A young lady named Ashley walks through Toronto’s Trinity Bellwoods Park during her lunch break on a random day in June. A green bench comes into view with an older gentleman sitting upon it and another beside the bench in a wheelchair. The word #Elderwisdom adorns the back of the bench while curiosity draws her closer; she’s invited to join these gentlemen in a short conversation.
This is a snapshot in time, a few short moments where perceived barriers between generations evaporate in the lovely summer air and strangers almost become friends.
Sometimes a few moments are all that are needed for
two people to bridge the gaps of generations.
In a message later sent to the Schlegel Villages #Elderwisdom campaign via Instagram, Ashley recounts what those moments meant to her and in her short message, she captures the simple essence of what this campaign is all about.
“Even though it was only for a short time,” Ashley writes, “I just wanted to let you know how great of an experience it was. What an extraordinary campaign that allows us to connect with the elderly in such a casual fashion.

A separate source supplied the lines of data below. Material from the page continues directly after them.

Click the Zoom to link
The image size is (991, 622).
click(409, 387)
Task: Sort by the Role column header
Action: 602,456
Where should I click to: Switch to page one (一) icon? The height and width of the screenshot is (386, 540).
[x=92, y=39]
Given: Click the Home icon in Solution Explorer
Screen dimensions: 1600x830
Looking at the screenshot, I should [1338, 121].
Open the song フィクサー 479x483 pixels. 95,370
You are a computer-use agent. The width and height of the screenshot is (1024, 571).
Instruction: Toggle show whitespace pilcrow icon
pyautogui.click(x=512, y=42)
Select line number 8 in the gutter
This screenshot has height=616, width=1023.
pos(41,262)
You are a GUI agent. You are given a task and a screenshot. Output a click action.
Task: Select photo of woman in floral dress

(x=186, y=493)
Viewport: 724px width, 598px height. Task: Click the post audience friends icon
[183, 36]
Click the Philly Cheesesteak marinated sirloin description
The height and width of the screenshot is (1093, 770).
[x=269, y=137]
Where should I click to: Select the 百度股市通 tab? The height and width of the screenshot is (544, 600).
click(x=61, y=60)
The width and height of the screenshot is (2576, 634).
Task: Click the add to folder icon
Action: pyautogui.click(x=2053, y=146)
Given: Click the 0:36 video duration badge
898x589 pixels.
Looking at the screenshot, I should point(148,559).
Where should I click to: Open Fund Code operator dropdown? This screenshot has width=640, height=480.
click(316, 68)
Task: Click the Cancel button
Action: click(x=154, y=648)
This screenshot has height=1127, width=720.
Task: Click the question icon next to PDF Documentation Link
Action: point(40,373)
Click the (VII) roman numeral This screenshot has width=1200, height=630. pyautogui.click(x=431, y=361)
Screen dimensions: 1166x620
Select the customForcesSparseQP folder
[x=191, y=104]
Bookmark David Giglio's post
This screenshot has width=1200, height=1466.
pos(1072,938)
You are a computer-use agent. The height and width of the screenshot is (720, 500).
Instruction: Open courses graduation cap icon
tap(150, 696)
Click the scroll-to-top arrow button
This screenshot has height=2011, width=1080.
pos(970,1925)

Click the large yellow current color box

“It brightened my day tremendously.”
John and Bob from Maynard and Fairview Nursing Homes in Toronto who sat with Ashley and several other new friends that day should be proud of the inspiration they offered.
Across the province throughout the month of June, stories like this unfolded in parks and public spaces where every Schlegel Village set up an #ElderWisdom bench and residents took time to speak with passersby who had a few minutes to spare.
A few minutes; that seems to be the key theme to emerge this year, as time and again people like Ashley commented about how those few minutes can make all the difference in changing perceptions of the role of the elder in our communities.
“The idea of taking those five minutes out of your lunchtime and chatting with a stranger, a senior, can give someone a whole different mindset,” says Ted Mahy, Schlegel Villages director of online engagement and a key spearhead behind the #ElderWisdom campaign.
“It’s not just about getting people sitting upon the bench. It’s the fact that they’re seeing what we’re doing and they’ve heard about why we’re doing it.”
And villages are taking this message beyond the month of June, realizing they can build connections within their communities any time of year. Karen Andrews from Coleman Care Centre in Barrie, for example, is working alongside residents to create events in July and in the fall at places like the public library and Georgian College. A local Starbucks is even looking to host an #Elderwisdom event.
“It really hit me that I could do more things with (the #ElderWisdom bench),” Karen says, “and I feel like when we’re doing these things we’re helping change people’s perspectives.”